* _Exercise brief_
Please return all lines in the listing holding the word "computer".

- Opening Delimiter -

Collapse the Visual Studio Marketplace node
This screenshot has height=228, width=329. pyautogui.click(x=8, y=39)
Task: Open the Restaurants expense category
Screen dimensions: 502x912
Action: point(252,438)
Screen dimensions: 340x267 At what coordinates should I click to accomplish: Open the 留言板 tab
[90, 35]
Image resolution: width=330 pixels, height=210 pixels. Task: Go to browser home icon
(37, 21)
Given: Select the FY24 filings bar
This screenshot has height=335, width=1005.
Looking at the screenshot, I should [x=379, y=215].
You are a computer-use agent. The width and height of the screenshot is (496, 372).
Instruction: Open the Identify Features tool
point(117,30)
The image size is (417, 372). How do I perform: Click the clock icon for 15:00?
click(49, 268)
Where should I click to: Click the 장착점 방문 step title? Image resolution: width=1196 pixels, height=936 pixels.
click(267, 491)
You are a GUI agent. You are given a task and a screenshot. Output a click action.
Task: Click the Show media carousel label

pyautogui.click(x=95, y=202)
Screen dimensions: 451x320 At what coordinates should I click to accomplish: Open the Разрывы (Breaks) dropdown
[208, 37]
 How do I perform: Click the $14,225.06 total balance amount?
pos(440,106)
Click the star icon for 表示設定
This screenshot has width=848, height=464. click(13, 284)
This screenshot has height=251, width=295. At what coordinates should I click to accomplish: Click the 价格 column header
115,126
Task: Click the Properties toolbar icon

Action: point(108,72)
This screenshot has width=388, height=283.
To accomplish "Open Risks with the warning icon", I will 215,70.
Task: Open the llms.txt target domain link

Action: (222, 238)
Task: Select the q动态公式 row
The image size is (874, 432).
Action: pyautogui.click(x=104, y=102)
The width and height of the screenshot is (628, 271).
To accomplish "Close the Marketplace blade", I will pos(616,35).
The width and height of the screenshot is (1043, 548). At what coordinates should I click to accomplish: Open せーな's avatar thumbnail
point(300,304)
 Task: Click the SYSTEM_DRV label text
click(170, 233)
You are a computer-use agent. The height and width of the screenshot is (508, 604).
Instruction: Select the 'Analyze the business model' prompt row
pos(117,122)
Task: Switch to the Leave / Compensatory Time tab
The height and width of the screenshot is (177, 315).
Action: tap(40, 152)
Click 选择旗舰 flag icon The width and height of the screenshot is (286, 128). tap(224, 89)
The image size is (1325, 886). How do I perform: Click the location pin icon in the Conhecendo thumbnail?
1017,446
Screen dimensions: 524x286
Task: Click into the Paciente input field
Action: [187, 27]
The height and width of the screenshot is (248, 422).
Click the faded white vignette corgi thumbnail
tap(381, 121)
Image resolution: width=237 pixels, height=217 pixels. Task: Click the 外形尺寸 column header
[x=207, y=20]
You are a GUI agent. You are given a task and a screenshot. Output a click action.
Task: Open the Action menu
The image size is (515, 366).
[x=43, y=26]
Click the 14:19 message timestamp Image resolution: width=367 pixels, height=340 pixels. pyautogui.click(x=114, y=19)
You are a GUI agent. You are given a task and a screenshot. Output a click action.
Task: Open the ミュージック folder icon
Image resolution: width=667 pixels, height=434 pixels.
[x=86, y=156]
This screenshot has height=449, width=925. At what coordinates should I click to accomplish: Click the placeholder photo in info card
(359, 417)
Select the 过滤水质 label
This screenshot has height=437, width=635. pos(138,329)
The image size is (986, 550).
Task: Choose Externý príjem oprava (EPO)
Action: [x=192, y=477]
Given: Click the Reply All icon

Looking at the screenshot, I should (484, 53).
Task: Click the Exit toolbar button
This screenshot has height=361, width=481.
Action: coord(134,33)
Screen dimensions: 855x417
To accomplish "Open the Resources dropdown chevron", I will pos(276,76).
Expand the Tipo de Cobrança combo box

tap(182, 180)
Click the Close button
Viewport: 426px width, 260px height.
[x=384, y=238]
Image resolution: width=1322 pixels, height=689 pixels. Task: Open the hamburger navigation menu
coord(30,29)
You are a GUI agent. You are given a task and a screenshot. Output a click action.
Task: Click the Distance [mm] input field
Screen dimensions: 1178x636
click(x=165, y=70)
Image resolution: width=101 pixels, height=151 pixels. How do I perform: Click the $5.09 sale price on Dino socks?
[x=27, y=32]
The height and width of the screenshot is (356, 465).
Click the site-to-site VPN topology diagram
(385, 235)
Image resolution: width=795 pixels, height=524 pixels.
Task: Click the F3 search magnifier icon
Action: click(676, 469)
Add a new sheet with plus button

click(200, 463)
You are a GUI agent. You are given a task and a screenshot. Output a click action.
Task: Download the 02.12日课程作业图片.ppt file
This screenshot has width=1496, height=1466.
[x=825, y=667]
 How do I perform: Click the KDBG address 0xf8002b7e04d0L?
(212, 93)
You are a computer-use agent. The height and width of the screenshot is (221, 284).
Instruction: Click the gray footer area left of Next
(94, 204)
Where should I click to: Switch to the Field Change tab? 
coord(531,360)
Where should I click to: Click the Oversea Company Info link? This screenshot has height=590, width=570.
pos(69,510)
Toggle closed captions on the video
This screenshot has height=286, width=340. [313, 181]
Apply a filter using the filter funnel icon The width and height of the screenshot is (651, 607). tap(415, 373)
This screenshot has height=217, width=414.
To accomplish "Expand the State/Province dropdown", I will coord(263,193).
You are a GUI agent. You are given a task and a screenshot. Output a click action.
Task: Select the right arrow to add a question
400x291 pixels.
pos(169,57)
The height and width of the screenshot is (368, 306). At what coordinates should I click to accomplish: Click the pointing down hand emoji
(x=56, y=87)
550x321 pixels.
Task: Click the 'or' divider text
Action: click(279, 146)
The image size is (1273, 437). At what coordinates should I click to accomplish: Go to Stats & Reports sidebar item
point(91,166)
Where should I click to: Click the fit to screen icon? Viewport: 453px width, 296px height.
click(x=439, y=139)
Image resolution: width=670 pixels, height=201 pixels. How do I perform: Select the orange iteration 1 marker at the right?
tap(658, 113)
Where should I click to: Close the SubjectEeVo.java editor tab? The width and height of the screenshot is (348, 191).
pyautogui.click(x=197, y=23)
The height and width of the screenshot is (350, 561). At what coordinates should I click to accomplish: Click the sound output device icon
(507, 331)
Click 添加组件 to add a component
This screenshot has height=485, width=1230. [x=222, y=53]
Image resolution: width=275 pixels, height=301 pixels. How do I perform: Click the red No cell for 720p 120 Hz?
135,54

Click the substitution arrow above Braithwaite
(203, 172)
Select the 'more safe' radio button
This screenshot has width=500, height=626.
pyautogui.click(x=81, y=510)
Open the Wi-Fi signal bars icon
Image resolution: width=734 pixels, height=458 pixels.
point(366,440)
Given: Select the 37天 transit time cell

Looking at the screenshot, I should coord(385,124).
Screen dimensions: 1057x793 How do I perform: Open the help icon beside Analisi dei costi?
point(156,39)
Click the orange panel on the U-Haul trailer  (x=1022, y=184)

- Closing Delimiter -

* _Answer box_
You are a computer-use agent. The width and height of the screenshot is (496, 372).
You are a computer-use agent. The height and width of the screenshot is (508, 604).
You are a computer-use agent. The height and width of the screenshot is (221, 284).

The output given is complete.